Acute and severe iron overload is observed in the brain tissues of patients and experimental animals after ICH and is closely related to secondary brain injury [37,48]. An increase in iron reserves is related to a variety of nervous system diseases by affecting the production of inflammation and reactive oxygen species [49]. In addition, a high-iron diet can significantly induce an inflammatory response, including increased IL-1β, IL-6, IL-23, TNF-α, IL-10 and TGF-β levels, and iron loading enhances the inflammatory response of macrophages [50,51]. It has been reported that iron overload or stimulation factors promote the transformation of microglial to the M1 phenotype [52,53]. However, it has also been reported that endogenous iron increases the M2 transformation of macrophages. Our results showed that iron overload treatment for 72 h can directly cause M1-state of microglia. An in vivo study showed that the number of M1 microglia increased significantly 3 days after cerebral haemorrhage.
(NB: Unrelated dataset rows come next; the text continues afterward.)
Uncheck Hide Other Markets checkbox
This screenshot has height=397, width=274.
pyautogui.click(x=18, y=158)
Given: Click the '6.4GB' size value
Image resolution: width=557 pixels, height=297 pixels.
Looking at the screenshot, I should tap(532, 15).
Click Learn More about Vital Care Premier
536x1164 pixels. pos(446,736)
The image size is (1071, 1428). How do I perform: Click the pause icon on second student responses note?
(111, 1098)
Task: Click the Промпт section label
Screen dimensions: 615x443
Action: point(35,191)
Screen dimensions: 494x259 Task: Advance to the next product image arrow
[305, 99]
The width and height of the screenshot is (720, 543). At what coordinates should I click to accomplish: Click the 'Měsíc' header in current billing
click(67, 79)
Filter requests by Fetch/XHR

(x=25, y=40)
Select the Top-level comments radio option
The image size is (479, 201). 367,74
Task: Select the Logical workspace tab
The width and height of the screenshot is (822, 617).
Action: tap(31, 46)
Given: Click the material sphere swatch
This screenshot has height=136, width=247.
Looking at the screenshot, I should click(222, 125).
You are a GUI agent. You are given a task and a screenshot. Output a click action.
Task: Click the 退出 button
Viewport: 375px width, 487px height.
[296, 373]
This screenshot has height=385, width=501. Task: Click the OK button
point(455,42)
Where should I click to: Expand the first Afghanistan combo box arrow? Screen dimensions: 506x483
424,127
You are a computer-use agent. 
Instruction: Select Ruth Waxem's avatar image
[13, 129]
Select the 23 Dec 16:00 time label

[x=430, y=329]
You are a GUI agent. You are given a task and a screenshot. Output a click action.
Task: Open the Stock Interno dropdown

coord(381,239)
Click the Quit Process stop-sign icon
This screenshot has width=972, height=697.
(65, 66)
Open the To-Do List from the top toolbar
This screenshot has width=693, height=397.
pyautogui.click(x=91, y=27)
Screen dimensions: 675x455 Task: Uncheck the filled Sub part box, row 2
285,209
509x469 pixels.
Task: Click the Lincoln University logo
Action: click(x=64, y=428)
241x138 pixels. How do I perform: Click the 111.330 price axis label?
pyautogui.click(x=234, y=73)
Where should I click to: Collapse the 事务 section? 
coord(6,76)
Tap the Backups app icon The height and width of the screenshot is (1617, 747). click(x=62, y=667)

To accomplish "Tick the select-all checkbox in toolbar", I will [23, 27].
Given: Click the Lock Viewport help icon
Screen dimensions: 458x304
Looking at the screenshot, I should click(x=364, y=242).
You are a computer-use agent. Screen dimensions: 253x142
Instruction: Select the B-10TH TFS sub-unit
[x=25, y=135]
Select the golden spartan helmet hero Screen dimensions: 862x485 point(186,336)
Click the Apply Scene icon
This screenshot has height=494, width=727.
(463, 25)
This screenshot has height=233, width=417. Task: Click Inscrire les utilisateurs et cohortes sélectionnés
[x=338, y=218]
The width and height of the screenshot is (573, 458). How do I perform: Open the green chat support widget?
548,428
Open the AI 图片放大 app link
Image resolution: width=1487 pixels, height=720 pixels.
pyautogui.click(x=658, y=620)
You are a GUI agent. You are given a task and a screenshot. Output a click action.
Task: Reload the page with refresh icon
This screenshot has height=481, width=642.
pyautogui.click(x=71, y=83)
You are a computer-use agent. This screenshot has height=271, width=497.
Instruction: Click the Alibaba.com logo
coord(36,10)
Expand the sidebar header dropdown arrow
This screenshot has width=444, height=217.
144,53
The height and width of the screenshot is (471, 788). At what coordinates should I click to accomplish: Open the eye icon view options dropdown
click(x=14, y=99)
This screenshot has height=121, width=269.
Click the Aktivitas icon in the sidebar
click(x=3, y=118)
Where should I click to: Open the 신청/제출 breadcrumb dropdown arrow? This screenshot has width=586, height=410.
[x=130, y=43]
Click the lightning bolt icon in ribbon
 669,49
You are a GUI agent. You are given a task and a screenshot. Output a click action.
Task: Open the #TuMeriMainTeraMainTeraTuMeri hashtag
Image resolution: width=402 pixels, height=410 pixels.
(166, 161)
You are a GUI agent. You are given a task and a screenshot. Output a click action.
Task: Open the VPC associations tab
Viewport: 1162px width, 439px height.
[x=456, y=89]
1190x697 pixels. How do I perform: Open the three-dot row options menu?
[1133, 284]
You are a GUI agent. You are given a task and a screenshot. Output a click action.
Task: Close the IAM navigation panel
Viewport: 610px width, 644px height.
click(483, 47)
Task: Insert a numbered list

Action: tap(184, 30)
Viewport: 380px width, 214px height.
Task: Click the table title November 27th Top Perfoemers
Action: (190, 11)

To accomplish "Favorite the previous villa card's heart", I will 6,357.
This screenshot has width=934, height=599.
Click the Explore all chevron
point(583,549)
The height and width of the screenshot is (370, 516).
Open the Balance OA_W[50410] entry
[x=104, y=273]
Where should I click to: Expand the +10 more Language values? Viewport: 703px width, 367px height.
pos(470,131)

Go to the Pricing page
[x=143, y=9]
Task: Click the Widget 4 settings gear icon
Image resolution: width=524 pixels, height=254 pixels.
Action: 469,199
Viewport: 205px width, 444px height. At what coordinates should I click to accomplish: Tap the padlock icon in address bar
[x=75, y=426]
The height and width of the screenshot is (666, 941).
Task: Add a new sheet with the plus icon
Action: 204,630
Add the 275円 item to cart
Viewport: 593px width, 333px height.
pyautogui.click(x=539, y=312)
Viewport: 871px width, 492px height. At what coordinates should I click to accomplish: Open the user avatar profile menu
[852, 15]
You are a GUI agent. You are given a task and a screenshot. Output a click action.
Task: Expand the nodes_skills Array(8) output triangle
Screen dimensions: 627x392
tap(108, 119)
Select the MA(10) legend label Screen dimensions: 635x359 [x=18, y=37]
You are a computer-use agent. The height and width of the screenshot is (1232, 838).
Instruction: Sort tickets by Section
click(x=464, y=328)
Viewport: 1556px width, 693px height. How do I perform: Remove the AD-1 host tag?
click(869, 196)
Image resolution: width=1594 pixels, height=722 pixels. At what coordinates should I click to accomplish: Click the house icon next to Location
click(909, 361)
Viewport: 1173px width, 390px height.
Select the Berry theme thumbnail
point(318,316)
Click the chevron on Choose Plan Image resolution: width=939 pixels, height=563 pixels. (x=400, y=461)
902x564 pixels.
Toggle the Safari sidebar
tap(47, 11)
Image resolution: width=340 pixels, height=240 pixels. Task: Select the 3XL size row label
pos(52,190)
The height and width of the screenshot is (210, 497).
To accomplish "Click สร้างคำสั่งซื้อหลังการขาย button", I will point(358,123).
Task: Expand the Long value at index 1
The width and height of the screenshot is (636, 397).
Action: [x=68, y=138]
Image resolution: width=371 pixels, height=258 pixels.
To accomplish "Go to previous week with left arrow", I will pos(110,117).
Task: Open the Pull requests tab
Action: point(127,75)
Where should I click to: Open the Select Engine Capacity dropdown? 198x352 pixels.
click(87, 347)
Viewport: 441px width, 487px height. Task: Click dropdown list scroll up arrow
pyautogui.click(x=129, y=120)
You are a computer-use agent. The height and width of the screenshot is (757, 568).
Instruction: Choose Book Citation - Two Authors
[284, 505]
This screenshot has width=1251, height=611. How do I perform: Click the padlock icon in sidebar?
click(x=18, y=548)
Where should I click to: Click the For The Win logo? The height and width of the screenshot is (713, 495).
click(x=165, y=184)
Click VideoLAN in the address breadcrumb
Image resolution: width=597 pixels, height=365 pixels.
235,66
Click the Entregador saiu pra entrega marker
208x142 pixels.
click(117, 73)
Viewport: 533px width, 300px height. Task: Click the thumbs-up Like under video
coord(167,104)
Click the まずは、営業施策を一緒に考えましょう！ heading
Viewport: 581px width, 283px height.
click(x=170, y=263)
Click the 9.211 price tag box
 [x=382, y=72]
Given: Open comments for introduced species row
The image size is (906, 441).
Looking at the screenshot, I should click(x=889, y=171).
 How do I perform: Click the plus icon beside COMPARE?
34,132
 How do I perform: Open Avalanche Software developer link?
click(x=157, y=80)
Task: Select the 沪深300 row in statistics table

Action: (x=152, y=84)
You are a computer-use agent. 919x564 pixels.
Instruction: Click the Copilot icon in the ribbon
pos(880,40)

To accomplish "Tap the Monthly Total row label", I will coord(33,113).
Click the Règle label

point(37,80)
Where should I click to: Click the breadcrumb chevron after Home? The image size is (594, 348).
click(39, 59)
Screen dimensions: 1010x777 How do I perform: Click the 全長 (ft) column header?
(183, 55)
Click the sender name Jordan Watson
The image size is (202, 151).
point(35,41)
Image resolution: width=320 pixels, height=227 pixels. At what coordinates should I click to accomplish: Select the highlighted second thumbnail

How MitoQ, a mitochondrial antioxidant, modulates microglial cell polarization to the M2 phenotype is unclear. It was found that mitochondrial ROS can promote the activation of the NLRP3 inflammasome, which plays an important role in the innate immune system [54]. The inflammasome has been found to regulate various inflammatory responses in the brain [55]. An increasing number of studies have shown that the NLRP3 inflammasome is involved in stroke, especially cerebral haemorrhage [56]. However, whether NLRP3 is involved in the transformation of microglial phenotype after intracerebral haemorrhage is unknown. Our results show that MitoQ can inhibit NLRP3 to reduce the activation of M1 microglial and promote M2-state transformation. Further research shows that NLRP3 knockdown can also promote M2 phenotype transformation of microglia. It has been suggested that the activation of the ROS/NLRP3 pathway in mitochondria is involved in the M1 transformation of microglia induced by iron overload after cerebral haemorrhage.

5. Conclusion

In this study, we found that MitoQ reduced brain oedema, promoted haematoma absorption and improved neurological function. Further study found that MitoQ inhibited M1 microglia and reduced inflammatory BBB injury, promoted the transformation of microglia to the M2 phenotype after cerebral haemorrhage and increased the high expression of CD36 on the surface of cells related to haematoma absorption. This may have been due to the inhibition of the mitochondrial ROS/NLRP3 inflammasome pathway by MitoQ. Therefore, MitoQ can be a potential therapeutic drug to improve neurological function after intracerebral haemorrhage.